=== INSTRUCTIONS TO FOLLOW ===
All of the data below is to be copied again without changes.
+ + +
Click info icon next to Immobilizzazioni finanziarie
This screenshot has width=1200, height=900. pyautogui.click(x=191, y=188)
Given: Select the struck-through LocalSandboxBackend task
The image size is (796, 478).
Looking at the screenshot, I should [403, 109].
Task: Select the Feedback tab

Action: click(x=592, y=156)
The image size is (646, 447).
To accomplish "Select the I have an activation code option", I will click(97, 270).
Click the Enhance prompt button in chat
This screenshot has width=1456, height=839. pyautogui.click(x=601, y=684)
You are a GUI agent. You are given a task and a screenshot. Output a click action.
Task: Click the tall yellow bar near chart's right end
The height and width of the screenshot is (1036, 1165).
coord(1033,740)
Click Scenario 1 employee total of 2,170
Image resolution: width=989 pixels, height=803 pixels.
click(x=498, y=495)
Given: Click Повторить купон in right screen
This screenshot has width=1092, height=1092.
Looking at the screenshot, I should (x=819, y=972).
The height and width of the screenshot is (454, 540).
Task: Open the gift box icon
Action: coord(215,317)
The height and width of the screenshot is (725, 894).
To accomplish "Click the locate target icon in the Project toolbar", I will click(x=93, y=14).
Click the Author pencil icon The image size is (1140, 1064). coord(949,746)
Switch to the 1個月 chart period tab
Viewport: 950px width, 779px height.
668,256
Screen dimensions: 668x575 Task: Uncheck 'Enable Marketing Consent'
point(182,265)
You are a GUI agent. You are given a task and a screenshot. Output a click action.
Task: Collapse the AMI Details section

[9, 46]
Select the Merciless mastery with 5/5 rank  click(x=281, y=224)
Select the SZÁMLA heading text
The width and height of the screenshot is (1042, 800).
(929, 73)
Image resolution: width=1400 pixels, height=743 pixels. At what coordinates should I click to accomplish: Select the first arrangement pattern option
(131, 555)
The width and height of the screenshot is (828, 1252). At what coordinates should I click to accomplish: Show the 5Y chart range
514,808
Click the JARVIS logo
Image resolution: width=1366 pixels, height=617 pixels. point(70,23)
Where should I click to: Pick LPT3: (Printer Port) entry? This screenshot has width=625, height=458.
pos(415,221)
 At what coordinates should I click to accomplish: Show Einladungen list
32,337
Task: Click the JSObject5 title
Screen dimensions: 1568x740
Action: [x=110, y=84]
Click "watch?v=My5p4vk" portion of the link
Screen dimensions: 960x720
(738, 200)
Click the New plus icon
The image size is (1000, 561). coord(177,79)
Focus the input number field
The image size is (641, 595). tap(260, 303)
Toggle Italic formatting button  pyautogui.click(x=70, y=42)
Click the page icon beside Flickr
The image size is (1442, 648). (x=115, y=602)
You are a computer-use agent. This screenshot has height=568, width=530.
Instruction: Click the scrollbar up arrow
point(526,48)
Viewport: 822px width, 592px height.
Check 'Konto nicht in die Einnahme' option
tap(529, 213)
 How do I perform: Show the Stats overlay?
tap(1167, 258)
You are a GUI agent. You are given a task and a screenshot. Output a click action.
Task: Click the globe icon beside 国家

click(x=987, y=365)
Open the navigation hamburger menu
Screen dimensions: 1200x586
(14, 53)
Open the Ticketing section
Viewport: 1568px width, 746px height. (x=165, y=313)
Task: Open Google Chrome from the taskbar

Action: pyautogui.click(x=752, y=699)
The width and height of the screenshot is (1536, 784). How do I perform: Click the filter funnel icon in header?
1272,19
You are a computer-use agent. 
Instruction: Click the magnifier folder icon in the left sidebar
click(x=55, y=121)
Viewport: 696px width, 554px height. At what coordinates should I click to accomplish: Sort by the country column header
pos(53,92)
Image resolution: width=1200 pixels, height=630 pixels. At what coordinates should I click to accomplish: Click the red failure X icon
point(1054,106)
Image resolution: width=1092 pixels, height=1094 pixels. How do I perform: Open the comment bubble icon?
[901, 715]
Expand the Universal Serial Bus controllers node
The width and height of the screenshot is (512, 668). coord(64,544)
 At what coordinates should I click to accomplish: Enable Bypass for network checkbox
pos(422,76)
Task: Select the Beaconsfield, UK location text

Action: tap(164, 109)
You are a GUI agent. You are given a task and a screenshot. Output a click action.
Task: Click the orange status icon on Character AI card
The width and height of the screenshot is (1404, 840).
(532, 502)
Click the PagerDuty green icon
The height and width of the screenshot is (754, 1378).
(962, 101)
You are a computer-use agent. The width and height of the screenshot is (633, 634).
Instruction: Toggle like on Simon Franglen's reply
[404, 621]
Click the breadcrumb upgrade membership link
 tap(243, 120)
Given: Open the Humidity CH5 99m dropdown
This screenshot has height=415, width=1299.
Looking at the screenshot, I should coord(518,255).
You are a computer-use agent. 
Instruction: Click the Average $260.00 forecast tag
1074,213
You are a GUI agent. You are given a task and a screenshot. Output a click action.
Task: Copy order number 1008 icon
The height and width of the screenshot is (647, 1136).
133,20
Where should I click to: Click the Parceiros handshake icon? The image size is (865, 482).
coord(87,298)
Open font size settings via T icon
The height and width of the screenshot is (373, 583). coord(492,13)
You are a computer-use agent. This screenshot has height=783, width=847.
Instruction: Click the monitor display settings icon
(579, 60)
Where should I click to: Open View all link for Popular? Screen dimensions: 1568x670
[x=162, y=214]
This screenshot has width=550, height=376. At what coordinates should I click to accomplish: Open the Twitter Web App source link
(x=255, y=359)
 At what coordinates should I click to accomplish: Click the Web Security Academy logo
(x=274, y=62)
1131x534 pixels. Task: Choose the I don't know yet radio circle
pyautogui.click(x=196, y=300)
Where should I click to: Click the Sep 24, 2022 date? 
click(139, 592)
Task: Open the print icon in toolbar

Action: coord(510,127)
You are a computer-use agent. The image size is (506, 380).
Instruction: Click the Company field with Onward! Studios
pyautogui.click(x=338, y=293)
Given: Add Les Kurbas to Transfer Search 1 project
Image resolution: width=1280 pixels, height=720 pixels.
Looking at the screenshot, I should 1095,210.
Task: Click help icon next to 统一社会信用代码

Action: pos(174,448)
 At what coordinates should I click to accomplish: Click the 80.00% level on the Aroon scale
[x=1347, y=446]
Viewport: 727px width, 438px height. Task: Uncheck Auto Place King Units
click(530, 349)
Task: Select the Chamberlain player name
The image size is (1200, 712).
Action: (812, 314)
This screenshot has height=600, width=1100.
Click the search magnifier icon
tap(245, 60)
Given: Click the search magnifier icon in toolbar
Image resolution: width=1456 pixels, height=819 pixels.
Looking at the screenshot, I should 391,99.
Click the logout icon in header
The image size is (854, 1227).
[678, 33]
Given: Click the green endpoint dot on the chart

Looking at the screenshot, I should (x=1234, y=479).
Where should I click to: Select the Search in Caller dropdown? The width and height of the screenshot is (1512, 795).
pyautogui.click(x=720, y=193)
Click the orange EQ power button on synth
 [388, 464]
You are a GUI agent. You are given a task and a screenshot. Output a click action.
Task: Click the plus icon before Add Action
+ + +
=== TASK OUTPUT ===
Click info icon next to Immobilizzazioni finanziarie
This screenshot has width=1200, height=900. pyautogui.click(x=191, y=188)
Given: Select the struck-through LocalSandboxBackend task
The image size is (796, 478).
Looking at the screenshot, I should [403, 109].
Task: Select the Feedback tab

Action: click(x=592, y=156)
The image size is (646, 447).
To accomplish "Select the I have an activation code option", I will click(97, 270).
Click the Enhance prompt button in chat
This screenshot has width=1456, height=839. pyautogui.click(x=601, y=684)
You are a GUI agent. You are given a task and a screenshot. Output a click action.
Task: Click the tall yellow bar near chart's right end
The height and width of the screenshot is (1036, 1165).
coord(1033,740)
Click Scenario 1 employee total of 2,170
Image resolution: width=989 pixels, height=803 pixels.
click(x=498, y=495)
Given: Click Повторить купон in right screen
This screenshot has width=1092, height=1092.
Looking at the screenshot, I should (x=819, y=972).
The height and width of the screenshot is (454, 540).
Task: Open the gift box icon
Action: coord(215,317)
The height and width of the screenshot is (725, 894).
To accomplish "Click the locate target icon in the Project toolbar", I will click(x=93, y=14).
Click the Author pencil icon The image size is (1140, 1064). coord(949,746)
Switch to the 1個月 chart period tab
Viewport: 950px width, 779px height.
668,256
Screen dimensions: 668x575 Task: Uncheck 'Enable Marketing Consent'
point(182,265)
You are a GUI agent. You are given a task and a screenshot. Output a click action.
Task: Collapse the AMI Details section

[9, 46]
Select the Merciless mastery with 5/5 rank  click(x=281, y=224)
Select the SZÁMLA heading text
The width and height of the screenshot is (1042, 800).
(929, 73)
Image resolution: width=1400 pixels, height=743 pixels. At what coordinates should I click to accomplish: Select the first arrangement pattern option
(131, 555)
The width and height of the screenshot is (828, 1252). At what coordinates should I click to accomplish: Show the 5Y chart range
514,808
Click the JARVIS logo
Image resolution: width=1366 pixels, height=617 pixels. point(70,23)
Where should I click to: Pick LPT3: (Printer Port) entry? This screenshot has width=625, height=458.
pos(415,221)
 At what coordinates should I click to accomplish: Show Einladungen list
32,337
Task: Click the JSObject5 title
Screen dimensions: 1568x740
Action: [x=110, y=84]
Click "watch?v=My5p4vk" portion of the link
Screen dimensions: 960x720
(738, 200)
Click the New plus icon
The image size is (1000, 561). coord(177,79)
Focus the input number field
The image size is (641, 595). tap(260, 303)
Toggle Italic formatting button  pyautogui.click(x=70, y=42)
Click the page icon beside Flickr
The image size is (1442, 648). (x=115, y=602)
You are a computer-use agent. This screenshot has height=568, width=530.
Instruction: Click the scrollbar up arrow
point(526,48)
Viewport: 822px width, 592px height.
Check 'Konto nicht in die Einnahme' option
tap(529, 213)
 How do I perform: Show the Stats overlay?
tap(1167, 258)
You are a GUI agent. You are given a task and a screenshot. Output a click action.
Task: Click the globe icon beside 国家

click(x=987, y=365)
Open the navigation hamburger menu
Screen dimensions: 1200x586
(14, 53)
Open the Ticketing section
Viewport: 1568px width, 746px height. (x=165, y=313)
Task: Open Google Chrome from the taskbar

Action: pyautogui.click(x=752, y=699)
The width and height of the screenshot is (1536, 784). How do I perform: Click the filter funnel icon in header?
1272,19
You are a computer-use agent. 
Instruction: Click the magnifier folder icon in the left sidebar
click(x=55, y=121)
Viewport: 696px width, 554px height. At what coordinates should I click to accomplish: Sort by the country column header
pos(53,92)
Image resolution: width=1200 pixels, height=630 pixels. At what coordinates should I click to accomplish: Click the red failure X icon
point(1054,106)
Image resolution: width=1092 pixels, height=1094 pixels. How do I perform: Open the comment bubble icon?
[901, 715]
Expand the Universal Serial Bus controllers node
The width and height of the screenshot is (512, 668). coord(64,544)
 At what coordinates should I click to accomplish: Enable Bypass for network checkbox
pos(422,76)
Task: Select the Beaconsfield, UK location text

Action: tap(164, 109)
You are a GUI agent. You are given a task and a screenshot. Output a click action.
Task: Click the orange status icon on Character AI card
The width and height of the screenshot is (1404, 840).
(532, 502)
Click the PagerDuty green icon
The height and width of the screenshot is (754, 1378).
(962, 101)
You are a computer-use agent. The width and height of the screenshot is (633, 634).
Instruction: Toggle like on Simon Franglen's reply
[404, 621]
Click the breadcrumb upgrade membership link
 tap(243, 120)
Given: Open the Humidity CH5 99m dropdown
This screenshot has height=415, width=1299.
Looking at the screenshot, I should coord(518,255).
You are a computer-use agent. 
Instruction: Click the Average $260.00 forecast tag
1074,213
You are a GUI agent. You are given a task and a screenshot. Output a click action.
Task: Copy order number 1008 icon
The height and width of the screenshot is (647, 1136).
133,20
Where should I click to: Click the Parceiros handshake icon? The image size is (865, 482).
coord(87,298)
Open font size settings via T icon
The height and width of the screenshot is (373, 583). coord(492,13)
You are a computer-use agent. This screenshot has height=783, width=847.
Instruction: Click the monitor display settings icon
(579, 60)
Where should I click to: Open View all link for Popular? Screen dimensions: 1568x670
[x=162, y=214]
This screenshot has width=550, height=376. At what coordinates should I click to accomplish: Open the Twitter Web App source link
(x=255, y=359)
 At what coordinates should I click to accomplish: Click the Web Security Academy logo
(x=274, y=62)
1131x534 pixels. Task: Choose the I don't know yet radio circle
pyautogui.click(x=196, y=300)
Where should I click to: Click the Sep 24, 2022 date? 
click(139, 592)
Task: Open the print icon in toolbar

Action: coord(510,127)
You are a computer-use agent. The image size is (506, 380).
Instruction: Click the Company field with Onward! Studios
pyautogui.click(x=338, y=293)
Given: Add Les Kurbas to Transfer Search 1 project
Image resolution: width=1280 pixels, height=720 pixels.
Looking at the screenshot, I should 1095,210.
Task: Click help icon next to 统一社会信用代码

Action: pos(174,448)
 At what coordinates should I click to accomplish: Click the 80.00% level on the Aroon scale
[x=1347, y=446]
Viewport: 727px width, 438px height. Task: Uncheck Auto Place King Units
click(530, 349)
Task: Select the Chamberlain player name
The image size is (1200, 712).
Action: (812, 314)
This screenshot has height=600, width=1100.
Click the search magnifier icon
tap(245, 60)
Given: Click the search magnifier icon in toolbar
Image resolution: width=1456 pixels, height=819 pixels.
Looking at the screenshot, I should 391,99.
Click the logout icon in header
The image size is (854, 1227).
[678, 33]
Given: Click the green endpoint dot on the chart

Looking at the screenshot, I should (x=1234, y=479).
Where should I click to: Select the Search in Caller dropdown? The width and height of the screenshot is (1512, 795).
pyautogui.click(x=720, y=193)
Click the orange EQ power button on synth
 [388, 464]
You are a GUI agent. You are given a task and a screenshot. Output a click action.
Task: Click the plus icon before Add Action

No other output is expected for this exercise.